>>>
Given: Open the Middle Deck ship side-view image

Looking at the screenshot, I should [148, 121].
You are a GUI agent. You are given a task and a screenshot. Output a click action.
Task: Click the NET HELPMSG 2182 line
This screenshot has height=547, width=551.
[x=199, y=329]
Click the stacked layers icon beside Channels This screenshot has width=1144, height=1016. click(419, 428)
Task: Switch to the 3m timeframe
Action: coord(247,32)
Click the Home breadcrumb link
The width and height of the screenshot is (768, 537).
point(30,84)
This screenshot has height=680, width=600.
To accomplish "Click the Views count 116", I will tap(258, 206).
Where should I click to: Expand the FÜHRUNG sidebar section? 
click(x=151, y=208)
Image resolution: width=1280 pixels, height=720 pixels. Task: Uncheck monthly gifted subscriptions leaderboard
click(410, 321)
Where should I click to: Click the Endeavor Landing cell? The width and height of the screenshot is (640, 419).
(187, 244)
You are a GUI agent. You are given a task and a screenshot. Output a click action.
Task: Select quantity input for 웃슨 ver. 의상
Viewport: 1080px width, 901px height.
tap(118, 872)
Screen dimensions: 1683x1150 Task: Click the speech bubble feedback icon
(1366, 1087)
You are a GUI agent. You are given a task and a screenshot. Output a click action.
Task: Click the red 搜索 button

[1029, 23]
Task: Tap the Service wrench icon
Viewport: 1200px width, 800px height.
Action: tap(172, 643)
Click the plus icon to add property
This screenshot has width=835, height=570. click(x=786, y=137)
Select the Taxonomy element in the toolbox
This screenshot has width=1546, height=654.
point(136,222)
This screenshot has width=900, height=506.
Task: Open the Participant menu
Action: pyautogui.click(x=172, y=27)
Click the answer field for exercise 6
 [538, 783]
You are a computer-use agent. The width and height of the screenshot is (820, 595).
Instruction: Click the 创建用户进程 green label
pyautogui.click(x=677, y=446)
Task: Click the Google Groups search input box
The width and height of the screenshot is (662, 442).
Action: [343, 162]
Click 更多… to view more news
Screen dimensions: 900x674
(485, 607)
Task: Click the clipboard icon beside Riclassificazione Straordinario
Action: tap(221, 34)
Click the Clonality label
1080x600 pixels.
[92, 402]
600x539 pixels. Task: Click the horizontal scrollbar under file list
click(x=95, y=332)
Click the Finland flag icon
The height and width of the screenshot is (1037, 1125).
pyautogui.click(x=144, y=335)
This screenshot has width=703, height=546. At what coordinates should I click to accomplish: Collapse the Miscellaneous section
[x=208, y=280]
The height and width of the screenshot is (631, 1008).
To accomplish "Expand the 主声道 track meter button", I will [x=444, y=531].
<<<
• **WHAT TO DO**: The full listing above should be returned exactly as supplied.

• **SOLUTION FOR THIS TASK**:
Given: Open the Middle Deck ship side-view image

Looking at the screenshot, I should [148, 121].
You are a GUI agent. You are given a task and a screenshot. Output a click action.
Task: Click the NET HELPMSG 2182 line
This screenshot has height=547, width=551.
[x=199, y=329]
Click the stacked layers icon beside Channels This screenshot has width=1144, height=1016. click(419, 428)
Task: Switch to the 3m timeframe
Action: coord(247,32)
Click the Home breadcrumb link
The width and height of the screenshot is (768, 537).
point(30,84)
This screenshot has height=680, width=600.
To accomplish "Click the Views count 116", I will tap(258, 206).
Where should I click to: Expand the FÜHRUNG sidebar section? 
click(x=151, y=208)
Image resolution: width=1280 pixels, height=720 pixels. Task: Uncheck monthly gifted subscriptions leaderboard
click(410, 321)
Where should I click to: Click the Endeavor Landing cell? The width and height of the screenshot is (640, 419).
(187, 244)
You are a GUI agent. You are given a task and a screenshot. Output a click action.
Task: Select quantity input for 웃슨 ver. 의상
Viewport: 1080px width, 901px height.
tap(118, 872)
Screen dimensions: 1683x1150 Task: Click the speech bubble feedback icon
(1366, 1087)
You are a GUI agent. You are given a task and a screenshot. Output a click action.
Task: Click the red 搜索 button

[1029, 23]
Task: Tap the Service wrench icon
Viewport: 1200px width, 800px height.
Action: tap(172, 643)
Click the plus icon to add property
This screenshot has width=835, height=570. click(x=786, y=137)
Select the Taxonomy element in the toolbox
This screenshot has width=1546, height=654.
point(136,222)
This screenshot has width=900, height=506.
Task: Open the Participant menu
Action: pyautogui.click(x=172, y=27)
Click the answer field for exercise 6
 [538, 783]
You are a computer-use agent. The width and height of the screenshot is (820, 595).
Instruction: Click the 创建用户进程 green label
pyautogui.click(x=677, y=446)
Task: Click the Google Groups search input box
The width and height of the screenshot is (662, 442).
Action: [343, 162]
Click 更多… to view more news
Screen dimensions: 900x674
(485, 607)
Task: Click the clipboard icon beside Riclassificazione Straordinario
Action: tap(221, 34)
Click the Clonality label
1080x600 pixels.
[92, 402]
600x539 pixels. Task: Click the horizontal scrollbar under file list
click(x=95, y=332)
Click the Finland flag icon
The height and width of the screenshot is (1037, 1125).
pyautogui.click(x=144, y=335)
This screenshot has width=703, height=546. At what coordinates should I click to accomplish: Collapse the Miscellaneous section
[x=208, y=280]
The height and width of the screenshot is (631, 1008).
To accomplish "Expand the 主声道 track meter button", I will [x=444, y=531].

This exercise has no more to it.